It’s time for you to decide on a Medicare’s prescription drug plan! The enrollment period started today and continues until the end of December, this way allowing the elderly to reconsider their drug coverage options.
Senior citizens opting for doing nothing may be surprised next year to find out that their plan doesn’t cover anymore the drugs they need. According to David Sayen, regional administrator in the San Francisco offices of the Centers for Medicare and Medicaid Services, "there are more changes than we've seen in the past, so we think it's a little more important to shop."
Now it’s the perfect time for seniors already in the health insurance program to add, renounce or change their prescription-drug plans.

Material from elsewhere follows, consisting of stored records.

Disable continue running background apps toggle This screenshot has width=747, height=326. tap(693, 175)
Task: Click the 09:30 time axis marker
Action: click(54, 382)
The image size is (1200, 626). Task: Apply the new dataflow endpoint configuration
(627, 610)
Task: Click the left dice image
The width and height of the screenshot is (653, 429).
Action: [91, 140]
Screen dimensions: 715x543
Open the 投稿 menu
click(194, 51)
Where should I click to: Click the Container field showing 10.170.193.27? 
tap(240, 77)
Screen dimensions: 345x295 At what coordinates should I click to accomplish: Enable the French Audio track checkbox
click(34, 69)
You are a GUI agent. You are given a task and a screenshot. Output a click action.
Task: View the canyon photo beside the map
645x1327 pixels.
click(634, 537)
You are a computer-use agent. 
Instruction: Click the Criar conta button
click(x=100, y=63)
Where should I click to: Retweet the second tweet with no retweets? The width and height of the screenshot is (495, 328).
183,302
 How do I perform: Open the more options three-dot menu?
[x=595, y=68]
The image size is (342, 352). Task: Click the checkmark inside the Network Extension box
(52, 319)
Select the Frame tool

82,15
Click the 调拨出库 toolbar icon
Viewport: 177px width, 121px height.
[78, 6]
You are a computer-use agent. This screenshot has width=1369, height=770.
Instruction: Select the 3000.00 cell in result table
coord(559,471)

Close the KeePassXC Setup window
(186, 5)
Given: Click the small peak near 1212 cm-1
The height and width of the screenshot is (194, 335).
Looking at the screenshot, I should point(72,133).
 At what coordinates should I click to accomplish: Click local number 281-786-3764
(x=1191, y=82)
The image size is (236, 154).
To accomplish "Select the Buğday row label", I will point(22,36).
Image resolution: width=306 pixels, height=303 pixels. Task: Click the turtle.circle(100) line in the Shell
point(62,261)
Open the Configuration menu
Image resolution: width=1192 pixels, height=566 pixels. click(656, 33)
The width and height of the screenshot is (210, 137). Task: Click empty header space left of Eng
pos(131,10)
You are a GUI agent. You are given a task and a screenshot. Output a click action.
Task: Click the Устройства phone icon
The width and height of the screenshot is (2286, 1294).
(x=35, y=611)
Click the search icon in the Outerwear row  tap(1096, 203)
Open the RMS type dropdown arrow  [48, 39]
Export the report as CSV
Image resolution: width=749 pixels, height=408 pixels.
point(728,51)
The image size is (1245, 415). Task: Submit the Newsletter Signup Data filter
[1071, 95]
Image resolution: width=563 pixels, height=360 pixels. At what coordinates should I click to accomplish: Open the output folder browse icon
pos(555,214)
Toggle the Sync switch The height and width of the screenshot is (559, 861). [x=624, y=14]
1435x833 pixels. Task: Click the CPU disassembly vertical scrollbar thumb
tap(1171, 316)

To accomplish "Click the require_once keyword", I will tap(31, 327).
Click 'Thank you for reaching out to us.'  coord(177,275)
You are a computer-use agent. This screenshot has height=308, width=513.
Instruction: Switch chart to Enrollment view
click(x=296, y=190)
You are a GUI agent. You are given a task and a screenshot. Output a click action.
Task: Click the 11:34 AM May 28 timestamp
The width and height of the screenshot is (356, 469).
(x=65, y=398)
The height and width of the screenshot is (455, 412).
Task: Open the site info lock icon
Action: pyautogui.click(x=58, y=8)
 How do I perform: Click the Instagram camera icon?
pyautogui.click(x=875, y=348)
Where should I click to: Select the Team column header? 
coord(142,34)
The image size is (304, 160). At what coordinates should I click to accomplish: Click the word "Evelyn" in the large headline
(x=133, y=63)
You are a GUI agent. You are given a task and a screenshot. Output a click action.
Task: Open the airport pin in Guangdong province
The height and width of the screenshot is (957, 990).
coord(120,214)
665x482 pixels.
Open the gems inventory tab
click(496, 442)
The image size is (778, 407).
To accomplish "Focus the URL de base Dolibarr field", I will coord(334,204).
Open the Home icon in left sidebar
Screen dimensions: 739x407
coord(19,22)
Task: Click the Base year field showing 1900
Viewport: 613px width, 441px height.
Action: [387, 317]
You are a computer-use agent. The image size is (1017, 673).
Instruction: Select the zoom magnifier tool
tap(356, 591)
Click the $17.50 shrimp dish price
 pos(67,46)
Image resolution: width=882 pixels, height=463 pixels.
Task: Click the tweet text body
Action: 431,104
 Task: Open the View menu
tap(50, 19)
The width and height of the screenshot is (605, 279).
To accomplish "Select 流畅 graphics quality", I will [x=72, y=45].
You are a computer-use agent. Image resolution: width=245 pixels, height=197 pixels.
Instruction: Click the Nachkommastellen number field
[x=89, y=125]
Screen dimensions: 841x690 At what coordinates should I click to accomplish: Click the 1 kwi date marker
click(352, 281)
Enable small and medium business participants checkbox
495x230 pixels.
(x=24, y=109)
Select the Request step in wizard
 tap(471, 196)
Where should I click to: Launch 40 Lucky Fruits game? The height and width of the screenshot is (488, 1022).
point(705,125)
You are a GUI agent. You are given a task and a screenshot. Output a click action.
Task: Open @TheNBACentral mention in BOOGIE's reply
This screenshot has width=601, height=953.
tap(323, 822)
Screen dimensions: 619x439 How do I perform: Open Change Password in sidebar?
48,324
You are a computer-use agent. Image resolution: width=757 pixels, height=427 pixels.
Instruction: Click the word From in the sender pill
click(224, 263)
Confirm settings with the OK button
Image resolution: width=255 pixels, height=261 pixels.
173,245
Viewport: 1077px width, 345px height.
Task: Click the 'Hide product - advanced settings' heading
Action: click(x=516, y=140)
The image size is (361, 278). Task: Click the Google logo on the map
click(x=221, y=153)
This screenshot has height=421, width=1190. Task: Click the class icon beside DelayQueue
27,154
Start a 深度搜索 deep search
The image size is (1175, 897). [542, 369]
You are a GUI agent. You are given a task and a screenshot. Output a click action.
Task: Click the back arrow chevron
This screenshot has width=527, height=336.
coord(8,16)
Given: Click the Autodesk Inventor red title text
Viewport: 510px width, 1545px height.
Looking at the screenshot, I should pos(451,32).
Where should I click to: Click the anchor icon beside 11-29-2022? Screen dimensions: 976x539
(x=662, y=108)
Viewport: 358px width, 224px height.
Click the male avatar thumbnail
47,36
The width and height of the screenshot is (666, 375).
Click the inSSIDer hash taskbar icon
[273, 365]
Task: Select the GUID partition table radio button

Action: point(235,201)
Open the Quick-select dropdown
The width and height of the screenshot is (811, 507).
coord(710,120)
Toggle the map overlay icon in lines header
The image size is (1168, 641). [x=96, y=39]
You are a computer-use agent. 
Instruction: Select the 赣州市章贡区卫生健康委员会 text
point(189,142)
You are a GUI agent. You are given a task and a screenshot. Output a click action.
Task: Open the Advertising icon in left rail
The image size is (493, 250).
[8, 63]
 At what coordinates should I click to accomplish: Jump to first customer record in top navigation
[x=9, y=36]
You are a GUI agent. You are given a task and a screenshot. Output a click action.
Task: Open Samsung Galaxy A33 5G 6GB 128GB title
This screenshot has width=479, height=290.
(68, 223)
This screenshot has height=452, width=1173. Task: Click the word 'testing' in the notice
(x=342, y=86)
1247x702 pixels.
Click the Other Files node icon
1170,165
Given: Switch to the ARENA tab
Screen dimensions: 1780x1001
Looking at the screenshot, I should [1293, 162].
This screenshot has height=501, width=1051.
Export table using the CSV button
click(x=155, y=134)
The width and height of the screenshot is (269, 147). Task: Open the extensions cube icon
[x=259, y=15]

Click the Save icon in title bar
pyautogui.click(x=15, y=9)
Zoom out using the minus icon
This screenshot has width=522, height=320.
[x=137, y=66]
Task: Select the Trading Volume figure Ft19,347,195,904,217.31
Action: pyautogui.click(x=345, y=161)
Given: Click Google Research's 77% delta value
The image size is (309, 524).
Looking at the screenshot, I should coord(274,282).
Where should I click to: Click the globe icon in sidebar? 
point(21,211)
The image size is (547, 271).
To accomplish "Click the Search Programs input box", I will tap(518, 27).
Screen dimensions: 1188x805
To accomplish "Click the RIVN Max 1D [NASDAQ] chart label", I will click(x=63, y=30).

In the U.S. government’s social insurance program, people must decide on one of two plans: the original fee-for-service Medicare plan, or a federally financed Medicare Advantage plan, which allows them to combine health and prescription drug coverage for one cost.
Most of Medicare plans are adding or raising deductibles. Moreover, some of them are charging higher co-payments for brand-name drugs, particularly drugs not on their preferred list.
This is the 4th year when the elderly are allowed to decide on a prescription drug plan starting January 1, 2006, when Medicare Part D went into effect. Before the implementation of this federal program, which subsidizes the costs of prescription drugs for Medicare beneficiaries in the U.S., not all older adults were offered a prescription drug benefit.